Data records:

[Start of section]

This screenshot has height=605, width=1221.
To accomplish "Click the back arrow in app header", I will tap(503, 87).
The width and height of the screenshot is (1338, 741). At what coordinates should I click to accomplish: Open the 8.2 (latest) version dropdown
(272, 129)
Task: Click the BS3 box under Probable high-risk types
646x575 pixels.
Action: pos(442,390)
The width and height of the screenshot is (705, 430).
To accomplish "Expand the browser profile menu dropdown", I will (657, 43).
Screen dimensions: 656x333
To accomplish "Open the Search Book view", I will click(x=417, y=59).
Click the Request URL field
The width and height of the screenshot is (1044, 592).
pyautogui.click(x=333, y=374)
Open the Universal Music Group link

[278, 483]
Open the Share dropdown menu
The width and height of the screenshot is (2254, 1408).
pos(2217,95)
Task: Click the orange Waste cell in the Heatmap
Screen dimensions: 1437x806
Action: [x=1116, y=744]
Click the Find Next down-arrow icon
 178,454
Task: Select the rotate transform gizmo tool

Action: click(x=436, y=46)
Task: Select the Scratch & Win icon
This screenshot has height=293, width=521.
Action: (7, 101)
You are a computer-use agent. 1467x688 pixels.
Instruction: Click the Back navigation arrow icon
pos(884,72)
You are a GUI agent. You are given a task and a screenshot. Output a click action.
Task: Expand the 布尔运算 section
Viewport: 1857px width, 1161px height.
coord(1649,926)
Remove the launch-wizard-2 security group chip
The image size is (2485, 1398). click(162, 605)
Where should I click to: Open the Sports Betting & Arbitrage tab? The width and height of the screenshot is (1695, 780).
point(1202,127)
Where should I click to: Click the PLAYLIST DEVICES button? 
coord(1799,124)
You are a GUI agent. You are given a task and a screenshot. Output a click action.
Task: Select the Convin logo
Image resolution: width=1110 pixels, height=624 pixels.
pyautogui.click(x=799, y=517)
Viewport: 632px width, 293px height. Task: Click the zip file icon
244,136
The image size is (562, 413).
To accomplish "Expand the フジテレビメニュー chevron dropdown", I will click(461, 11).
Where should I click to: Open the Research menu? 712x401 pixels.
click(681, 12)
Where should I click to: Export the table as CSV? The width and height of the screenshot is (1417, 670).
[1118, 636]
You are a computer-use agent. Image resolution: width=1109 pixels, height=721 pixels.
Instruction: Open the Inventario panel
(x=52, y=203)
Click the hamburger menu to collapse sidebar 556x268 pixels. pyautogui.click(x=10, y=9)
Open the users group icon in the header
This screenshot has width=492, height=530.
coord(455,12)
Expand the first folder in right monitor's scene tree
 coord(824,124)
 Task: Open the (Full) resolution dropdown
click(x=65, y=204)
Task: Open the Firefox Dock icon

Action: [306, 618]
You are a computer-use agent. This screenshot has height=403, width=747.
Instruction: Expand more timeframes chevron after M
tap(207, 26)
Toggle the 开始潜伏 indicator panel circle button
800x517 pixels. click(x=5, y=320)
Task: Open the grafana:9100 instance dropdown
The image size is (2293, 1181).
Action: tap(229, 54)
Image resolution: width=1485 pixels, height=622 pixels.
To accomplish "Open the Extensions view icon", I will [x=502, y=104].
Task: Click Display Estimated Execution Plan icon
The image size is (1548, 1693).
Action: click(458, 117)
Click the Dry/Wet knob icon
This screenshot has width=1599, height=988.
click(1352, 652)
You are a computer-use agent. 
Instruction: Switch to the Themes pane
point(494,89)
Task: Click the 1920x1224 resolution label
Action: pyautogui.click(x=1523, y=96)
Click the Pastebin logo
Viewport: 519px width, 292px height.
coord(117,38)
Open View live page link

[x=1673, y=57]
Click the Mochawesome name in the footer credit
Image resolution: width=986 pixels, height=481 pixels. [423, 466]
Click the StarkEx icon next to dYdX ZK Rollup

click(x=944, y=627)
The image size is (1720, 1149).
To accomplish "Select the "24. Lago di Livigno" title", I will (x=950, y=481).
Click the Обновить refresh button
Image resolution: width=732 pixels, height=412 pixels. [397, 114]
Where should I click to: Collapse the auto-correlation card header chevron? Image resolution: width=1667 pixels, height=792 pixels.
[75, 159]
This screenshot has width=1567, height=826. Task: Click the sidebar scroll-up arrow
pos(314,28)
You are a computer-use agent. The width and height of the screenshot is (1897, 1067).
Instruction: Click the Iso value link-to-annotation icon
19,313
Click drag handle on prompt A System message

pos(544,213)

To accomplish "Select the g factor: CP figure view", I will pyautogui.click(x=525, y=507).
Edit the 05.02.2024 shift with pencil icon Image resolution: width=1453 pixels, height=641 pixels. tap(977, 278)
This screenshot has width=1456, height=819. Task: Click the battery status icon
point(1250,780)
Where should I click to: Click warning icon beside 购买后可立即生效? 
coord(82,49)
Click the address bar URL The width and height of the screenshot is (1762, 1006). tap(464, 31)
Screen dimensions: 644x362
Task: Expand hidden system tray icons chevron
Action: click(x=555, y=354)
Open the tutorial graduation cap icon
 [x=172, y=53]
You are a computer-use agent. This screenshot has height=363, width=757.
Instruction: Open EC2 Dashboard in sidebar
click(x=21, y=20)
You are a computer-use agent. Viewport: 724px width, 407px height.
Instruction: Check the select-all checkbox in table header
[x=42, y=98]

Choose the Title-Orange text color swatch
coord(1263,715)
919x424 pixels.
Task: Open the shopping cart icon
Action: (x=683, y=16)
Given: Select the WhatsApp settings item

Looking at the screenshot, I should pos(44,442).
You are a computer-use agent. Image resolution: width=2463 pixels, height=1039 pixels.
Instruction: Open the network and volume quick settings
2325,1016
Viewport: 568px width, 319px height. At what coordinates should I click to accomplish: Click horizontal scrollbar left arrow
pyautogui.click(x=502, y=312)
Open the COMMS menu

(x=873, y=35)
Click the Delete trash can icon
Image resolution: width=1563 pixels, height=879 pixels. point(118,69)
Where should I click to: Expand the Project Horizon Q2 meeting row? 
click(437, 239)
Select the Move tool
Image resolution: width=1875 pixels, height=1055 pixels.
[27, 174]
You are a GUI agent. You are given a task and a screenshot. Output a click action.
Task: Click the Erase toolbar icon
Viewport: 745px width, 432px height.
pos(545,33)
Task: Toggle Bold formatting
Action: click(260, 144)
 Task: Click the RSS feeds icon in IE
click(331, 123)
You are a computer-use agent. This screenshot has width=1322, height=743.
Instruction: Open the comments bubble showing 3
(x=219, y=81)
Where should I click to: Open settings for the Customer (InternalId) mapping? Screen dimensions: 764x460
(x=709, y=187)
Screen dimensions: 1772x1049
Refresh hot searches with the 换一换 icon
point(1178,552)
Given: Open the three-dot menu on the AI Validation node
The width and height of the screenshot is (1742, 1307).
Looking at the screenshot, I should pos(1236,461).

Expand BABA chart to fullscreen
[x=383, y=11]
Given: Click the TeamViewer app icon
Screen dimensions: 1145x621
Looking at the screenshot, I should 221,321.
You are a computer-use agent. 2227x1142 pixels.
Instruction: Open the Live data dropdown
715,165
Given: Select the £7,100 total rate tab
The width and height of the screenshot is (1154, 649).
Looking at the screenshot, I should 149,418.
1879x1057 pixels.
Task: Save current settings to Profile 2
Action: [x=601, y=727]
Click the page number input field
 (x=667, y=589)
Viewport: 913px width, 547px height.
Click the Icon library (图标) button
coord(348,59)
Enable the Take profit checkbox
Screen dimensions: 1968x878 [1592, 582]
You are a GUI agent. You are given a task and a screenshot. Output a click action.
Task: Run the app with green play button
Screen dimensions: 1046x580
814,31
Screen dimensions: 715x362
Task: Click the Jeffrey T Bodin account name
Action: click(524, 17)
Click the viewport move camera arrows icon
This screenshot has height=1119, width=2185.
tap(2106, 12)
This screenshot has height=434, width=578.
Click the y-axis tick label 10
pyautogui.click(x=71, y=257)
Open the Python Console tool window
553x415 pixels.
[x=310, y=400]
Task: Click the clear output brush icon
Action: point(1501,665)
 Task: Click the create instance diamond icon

[End of section]

**What is needed:** The first line of the entries, the line with "Task: Click the orange", and every line between them should be retyped exactly, and nothing else.

**Answer space:**
This screenshot has height=605, width=1221.
To accomplish "Click the back arrow in app header", I will tap(503, 87).
The width and height of the screenshot is (1338, 741). At what coordinates should I click to accomplish: Open the 8.2 (latest) version dropdown
(272, 129)
Task: Click the BS3 box under Probable high-risk types
646x575 pixels.
Action: pos(442,390)
The width and height of the screenshot is (705, 430).
To accomplish "Expand the browser profile menu dropdown", I will (657, 43).
Screen dimensions: 656x333
To accomplish "Open the Search Book view", I will click(x=417, y=59).
Click the Request URL field
The width and height of the screenshot is (1044, 592).
pyautogui.click(x=333, y=374)
Open the Universal Music Group link

[278, 483]
Open the Share dropdown menu
The width and height of the screenshot is (2254, 1408).
pos(2217,95)
Task: Click the orange Waste cell in the Heatmap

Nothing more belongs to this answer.